-- Provided data follows --

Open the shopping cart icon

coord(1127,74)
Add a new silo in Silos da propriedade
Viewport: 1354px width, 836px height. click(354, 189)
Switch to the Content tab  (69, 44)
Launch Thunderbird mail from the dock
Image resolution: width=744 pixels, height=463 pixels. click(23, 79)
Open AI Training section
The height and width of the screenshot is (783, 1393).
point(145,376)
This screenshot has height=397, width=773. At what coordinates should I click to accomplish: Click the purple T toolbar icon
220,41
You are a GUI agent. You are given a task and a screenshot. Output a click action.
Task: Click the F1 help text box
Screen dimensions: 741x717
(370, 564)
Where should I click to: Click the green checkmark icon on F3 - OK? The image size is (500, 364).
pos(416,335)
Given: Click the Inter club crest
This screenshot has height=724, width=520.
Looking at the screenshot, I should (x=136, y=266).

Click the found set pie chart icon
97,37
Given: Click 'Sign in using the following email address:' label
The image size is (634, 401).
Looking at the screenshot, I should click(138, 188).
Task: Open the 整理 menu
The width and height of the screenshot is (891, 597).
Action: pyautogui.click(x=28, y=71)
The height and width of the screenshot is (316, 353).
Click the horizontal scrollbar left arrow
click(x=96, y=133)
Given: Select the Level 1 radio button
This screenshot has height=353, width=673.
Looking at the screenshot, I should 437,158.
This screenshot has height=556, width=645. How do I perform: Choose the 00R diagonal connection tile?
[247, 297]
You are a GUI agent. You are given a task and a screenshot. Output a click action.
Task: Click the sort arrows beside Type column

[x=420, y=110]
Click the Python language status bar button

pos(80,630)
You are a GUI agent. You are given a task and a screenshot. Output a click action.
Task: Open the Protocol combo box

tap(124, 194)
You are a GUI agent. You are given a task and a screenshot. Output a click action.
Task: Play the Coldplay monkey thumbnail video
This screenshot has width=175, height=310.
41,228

-- Provided data concluded --

**Problem statement**:
Output only an exact transcription of the lines above from the one with "The image size is (634, 401)." up to and including the one with "Given: Select the Level 1 radio button".

**Output**:
The image size is (634, 401).
Looking at the screenshot, I should click(138, 188).
Task: Open the 整理 menu
The width and height of the screenshot is (891, 597).
Action: pyautogui.click(x=28, y=71)
The height and width of the screenshot is (316, 353).
Click the horizontal scrollbar left arrow
click(x=96, y=133)
Given: Select the Level 1 radio button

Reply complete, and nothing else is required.